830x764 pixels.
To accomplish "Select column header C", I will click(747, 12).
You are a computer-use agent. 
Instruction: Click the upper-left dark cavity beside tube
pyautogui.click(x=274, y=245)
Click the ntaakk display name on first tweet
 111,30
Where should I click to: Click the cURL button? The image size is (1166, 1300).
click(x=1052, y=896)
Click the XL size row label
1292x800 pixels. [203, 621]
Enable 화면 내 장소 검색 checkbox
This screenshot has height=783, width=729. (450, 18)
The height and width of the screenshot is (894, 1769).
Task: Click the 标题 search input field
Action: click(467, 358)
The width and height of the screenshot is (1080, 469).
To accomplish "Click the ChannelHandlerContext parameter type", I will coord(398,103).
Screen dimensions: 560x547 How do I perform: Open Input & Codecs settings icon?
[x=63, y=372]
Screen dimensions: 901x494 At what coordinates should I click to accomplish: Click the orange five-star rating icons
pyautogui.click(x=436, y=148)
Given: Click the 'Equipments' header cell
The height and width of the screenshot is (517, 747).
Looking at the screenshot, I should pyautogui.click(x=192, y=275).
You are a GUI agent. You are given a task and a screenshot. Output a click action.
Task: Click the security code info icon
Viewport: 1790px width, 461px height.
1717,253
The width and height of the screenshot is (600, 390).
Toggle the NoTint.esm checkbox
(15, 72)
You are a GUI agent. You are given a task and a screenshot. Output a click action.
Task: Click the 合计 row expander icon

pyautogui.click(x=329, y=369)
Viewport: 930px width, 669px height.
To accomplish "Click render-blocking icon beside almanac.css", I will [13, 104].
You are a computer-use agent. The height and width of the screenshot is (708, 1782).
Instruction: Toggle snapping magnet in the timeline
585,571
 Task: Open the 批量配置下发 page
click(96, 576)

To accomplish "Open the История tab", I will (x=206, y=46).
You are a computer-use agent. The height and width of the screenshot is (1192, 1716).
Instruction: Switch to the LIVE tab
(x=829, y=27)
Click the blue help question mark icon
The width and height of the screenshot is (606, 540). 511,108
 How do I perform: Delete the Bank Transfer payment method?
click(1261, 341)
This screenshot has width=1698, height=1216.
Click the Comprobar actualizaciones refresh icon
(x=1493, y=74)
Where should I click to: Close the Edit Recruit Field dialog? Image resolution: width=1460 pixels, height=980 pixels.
▬▬▬
• [EXERCISE OBJECTIVE]:
How many lines in the listing contain the word "will"? Answer with the count and nothing else.

• [FINAL ANSWER]:
4